SOURCE PASSAGE Block Start

Thursday 6 September 2012

Am I Black Enough For You?




Where are you from?

I suspect every non-white person (and quite a few white people as well) will appreciate the complexity that such a seemingly simple question can pose. In those four words non-white people often have to work out what the person is really asking, and it’s hidden meaning can range from; “where do you currently live?” to “Were your forefathers part of the trans-Atlantic slave trade and do you have roots in Africa?”

I was born in London, my mother is Jamaican and my father is British born to immigrant east European parents. I think of myself as a Londoner, even though I have lived in Scotland for almost five years and recently I was lovingly described as an “Afro-wegian” by a Scottish friend acknowledging both my black identity and the time I’ve spent in Glasgow. 

In an increasingly globalised, multicultural world questions of identity are complex and multifaceted. There are rarely any “right” or “wrong” answers when it comes to the question "where are you from?". The answers can change over time and sometimes they come down to fuzzy feelings of “belonging” and amorphous subjective qualities of values and tastes.

While the very fuzziness and multiple answers can work for an individual, and can even be liberating (I love the fact that sometimes I am British and other times I rejoice in my Jamaican heritage), fuzziness works less well when it comes to the television industry.

The question the British television industry often has to answer is; where does a TV programme come from? or more precisely; when is a programme made out of London? The BBC along with other broadcasters have quotas as to how many programmes they make outside of London. On the face of it that can seem pretty straight forward but like identity when can you say a programme is “Scottish” or “Welsh” or “Northern Irish” or just simply made outside of the M25?

SOURCE PASSAGE Block End

* _YOUR GOAL_
Pick up the blog post on identity and where British TV programs come from, and continue it after its final sentence. You can do this without the entries.

RECORD SET Block Start

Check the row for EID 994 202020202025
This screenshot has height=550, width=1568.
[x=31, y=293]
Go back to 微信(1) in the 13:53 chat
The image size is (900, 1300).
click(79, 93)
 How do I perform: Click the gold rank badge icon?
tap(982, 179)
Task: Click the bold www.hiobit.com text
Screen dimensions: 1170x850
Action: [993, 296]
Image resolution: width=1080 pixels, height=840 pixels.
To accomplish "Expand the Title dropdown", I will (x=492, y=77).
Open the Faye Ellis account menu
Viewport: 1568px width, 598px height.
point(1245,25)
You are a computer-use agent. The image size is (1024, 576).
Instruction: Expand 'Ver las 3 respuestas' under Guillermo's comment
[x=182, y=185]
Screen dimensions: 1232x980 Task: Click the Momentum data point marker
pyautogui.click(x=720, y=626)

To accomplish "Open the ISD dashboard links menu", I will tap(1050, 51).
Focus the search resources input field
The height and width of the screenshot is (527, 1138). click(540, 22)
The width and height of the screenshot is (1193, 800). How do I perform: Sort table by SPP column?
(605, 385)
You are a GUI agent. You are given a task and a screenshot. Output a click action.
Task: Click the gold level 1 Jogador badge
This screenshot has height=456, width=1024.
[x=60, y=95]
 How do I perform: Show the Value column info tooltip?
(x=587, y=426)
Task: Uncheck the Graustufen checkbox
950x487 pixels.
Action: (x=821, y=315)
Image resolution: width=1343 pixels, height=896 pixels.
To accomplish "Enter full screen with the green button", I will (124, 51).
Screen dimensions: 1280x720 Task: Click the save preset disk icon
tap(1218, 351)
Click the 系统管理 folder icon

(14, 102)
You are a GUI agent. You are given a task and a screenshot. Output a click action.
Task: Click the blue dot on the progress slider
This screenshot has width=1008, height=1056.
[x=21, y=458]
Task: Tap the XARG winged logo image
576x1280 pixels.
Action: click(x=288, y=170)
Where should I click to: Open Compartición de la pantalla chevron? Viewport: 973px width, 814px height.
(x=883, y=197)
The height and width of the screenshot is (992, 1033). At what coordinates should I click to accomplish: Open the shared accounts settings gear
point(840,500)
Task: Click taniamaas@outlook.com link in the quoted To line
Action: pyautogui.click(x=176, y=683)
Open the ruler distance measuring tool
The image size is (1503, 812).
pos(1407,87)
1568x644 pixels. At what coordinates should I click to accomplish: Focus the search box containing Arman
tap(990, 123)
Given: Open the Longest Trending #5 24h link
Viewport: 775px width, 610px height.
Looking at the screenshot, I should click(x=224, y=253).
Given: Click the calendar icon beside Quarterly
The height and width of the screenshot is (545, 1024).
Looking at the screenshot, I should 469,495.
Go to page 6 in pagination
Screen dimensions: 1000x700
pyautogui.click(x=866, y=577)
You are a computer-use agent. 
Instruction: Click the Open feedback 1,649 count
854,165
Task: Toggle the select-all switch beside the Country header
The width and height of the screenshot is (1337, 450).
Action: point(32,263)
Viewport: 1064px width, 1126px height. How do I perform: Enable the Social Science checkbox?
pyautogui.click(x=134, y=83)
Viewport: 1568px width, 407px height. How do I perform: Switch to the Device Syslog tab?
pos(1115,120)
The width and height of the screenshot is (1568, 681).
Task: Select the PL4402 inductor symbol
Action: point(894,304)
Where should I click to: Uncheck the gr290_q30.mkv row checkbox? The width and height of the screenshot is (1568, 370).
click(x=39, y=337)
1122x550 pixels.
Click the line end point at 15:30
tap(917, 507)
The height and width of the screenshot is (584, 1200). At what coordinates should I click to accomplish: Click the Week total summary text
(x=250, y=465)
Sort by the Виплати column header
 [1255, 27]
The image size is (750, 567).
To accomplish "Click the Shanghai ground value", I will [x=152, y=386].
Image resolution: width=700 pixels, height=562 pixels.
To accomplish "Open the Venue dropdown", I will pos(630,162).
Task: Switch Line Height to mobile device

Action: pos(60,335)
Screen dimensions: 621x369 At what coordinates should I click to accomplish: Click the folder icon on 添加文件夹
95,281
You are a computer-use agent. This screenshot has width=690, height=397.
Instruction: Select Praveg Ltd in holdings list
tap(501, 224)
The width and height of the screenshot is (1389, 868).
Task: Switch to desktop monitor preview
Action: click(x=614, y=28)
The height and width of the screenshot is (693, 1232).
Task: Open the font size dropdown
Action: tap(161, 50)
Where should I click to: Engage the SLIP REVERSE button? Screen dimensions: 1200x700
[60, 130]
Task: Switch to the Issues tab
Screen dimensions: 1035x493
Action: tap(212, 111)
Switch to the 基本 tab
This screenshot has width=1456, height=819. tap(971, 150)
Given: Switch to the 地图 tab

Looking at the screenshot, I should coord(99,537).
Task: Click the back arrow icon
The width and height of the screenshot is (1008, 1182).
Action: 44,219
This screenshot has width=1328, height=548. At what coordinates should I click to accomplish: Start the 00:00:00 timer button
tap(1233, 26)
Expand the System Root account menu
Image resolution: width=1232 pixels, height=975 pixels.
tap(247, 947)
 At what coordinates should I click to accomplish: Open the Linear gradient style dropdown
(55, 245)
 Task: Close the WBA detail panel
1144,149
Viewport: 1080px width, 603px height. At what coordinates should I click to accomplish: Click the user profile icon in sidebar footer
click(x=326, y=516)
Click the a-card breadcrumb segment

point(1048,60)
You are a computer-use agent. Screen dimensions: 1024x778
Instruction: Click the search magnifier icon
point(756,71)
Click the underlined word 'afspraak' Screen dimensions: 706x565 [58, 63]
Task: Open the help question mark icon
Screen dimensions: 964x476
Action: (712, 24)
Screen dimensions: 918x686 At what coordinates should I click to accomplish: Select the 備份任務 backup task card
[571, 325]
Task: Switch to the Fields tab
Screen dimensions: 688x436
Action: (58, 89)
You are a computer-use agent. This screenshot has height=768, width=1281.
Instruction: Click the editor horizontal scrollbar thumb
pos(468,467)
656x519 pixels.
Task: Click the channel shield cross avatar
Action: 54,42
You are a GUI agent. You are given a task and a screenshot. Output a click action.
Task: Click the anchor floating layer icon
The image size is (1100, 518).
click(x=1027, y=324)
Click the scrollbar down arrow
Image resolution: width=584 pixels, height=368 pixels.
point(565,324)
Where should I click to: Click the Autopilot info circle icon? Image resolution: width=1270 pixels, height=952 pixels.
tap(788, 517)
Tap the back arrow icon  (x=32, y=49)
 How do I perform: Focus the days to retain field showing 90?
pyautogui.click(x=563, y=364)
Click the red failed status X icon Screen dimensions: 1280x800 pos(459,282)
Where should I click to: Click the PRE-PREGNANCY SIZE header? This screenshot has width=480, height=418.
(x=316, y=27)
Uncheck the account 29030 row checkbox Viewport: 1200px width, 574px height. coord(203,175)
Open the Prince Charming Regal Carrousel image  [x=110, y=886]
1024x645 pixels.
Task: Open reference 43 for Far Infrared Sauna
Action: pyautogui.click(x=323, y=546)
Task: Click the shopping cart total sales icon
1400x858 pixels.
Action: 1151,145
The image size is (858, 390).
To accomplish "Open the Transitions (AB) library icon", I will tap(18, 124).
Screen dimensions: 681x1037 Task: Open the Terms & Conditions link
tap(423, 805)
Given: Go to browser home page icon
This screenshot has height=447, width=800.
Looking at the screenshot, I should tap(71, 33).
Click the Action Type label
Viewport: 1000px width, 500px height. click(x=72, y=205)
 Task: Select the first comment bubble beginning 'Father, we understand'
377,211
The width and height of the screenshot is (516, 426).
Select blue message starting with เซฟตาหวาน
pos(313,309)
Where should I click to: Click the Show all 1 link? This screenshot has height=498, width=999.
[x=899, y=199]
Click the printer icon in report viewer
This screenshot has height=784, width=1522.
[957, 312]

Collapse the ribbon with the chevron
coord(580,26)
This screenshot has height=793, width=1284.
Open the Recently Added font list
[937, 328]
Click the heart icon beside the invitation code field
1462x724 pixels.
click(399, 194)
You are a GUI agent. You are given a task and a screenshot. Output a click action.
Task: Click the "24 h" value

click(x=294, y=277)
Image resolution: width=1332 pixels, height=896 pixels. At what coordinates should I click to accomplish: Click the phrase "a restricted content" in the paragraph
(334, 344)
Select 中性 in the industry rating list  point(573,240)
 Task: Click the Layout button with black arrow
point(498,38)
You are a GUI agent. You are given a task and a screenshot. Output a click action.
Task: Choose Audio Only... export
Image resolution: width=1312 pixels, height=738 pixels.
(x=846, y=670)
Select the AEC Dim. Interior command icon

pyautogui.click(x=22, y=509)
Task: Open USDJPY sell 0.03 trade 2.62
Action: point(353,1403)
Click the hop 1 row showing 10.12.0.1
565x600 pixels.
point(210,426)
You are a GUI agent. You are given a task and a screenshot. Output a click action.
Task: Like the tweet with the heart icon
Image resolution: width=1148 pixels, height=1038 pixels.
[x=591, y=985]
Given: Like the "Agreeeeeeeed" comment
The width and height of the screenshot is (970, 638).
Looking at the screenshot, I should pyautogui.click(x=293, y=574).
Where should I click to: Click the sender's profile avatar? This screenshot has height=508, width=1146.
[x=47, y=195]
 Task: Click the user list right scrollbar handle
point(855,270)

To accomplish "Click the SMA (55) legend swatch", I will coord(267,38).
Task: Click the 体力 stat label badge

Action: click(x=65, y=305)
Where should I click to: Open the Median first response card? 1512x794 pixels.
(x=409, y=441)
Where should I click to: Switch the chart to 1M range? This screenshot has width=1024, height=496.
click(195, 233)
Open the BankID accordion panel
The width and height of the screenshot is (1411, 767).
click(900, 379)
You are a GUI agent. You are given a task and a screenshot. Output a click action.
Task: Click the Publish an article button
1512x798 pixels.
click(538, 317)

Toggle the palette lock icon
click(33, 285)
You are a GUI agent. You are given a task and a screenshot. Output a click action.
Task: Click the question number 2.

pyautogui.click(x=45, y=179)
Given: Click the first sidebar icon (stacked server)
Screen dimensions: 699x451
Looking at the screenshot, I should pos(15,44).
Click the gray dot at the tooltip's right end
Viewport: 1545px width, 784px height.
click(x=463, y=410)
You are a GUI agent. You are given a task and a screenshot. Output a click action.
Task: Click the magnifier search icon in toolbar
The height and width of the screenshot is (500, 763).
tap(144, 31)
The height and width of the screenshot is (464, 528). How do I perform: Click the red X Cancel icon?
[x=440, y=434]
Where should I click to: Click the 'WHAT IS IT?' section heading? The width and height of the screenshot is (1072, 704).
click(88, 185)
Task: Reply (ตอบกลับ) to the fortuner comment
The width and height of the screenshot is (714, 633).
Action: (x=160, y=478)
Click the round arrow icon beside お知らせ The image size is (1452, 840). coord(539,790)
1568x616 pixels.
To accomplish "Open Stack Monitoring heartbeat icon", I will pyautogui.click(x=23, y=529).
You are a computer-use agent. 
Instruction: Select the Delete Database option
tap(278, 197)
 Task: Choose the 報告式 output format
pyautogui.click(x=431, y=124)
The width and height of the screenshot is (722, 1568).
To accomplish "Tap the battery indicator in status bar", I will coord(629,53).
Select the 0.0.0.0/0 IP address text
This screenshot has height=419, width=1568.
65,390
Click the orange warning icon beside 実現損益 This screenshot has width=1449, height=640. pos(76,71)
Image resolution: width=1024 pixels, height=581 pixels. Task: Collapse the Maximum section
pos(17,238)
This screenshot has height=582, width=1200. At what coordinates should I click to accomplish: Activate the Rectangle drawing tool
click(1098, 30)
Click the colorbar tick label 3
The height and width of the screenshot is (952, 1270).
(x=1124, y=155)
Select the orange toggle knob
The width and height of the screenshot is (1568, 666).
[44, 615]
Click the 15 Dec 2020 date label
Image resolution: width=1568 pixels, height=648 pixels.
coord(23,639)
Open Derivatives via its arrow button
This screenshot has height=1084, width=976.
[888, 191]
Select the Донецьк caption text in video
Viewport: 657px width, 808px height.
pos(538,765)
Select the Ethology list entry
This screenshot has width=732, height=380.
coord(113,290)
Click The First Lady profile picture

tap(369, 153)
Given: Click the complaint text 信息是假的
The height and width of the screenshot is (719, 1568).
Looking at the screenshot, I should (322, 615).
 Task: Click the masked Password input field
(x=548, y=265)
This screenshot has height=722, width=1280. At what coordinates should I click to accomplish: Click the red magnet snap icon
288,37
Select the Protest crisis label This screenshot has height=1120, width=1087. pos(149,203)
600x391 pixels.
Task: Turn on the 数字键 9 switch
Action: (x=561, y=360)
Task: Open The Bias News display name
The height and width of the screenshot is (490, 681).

RECORD SET Block End

* _EXERCISE ANSWER_
For example what is the “identity” of a programme if it’s made by a company based in Scotland but the director and most of the team live in London and it’s filmed in Wales? To answer that question the TV industry has worked out three criteria to decide a programme’s “identity”: 
1. Where is the company based?
2. Where do the majority of the production team normally live, (“majority” is decided by share of salaries, otherwise you could just pack the team with cheap runners from a location)?
3. Where is the majority of the money spent (that means costs such as filming and editing)?

If at least two out of three of these criteria are outside the M25 then it is an “outside of London” programme. If at least two out of these three occur in a specific place, Scotland for example, then the programme is officially Scottish.

As someone who is interested in increasing diversity in the television industry I wonder if we should learn a lesson from how we currently decide if a production is officially an out of London programme.

Could we adapt the regional criteria to see if a programme is officially “diverse”:
1. Is the company (or executive producer) from a diverse background?
2. Are the majority of the production team from a diverse background?
3. Is the majority of the money spent with diverse suppliers (female camera operators, disabled editors for example)?

Regional programmes have to meet two out of three criteria, for diverse programmes maybe we would only have to meet one, or we might want to judge the diversity of programmes by different criteria.

Unlike the broadcasting industry’s approach to regionality I am not suggesting quotas but I am suggesting that we start monitoring. Are in-house production teams and independents becoming more or less diverse? How well are BME owned, or disabled owned, independent companies faring? Are we making more or less diverse programmes? It is only through monitoring that we will know if we are making progress and the first step in monitoring is working out what we are measuring.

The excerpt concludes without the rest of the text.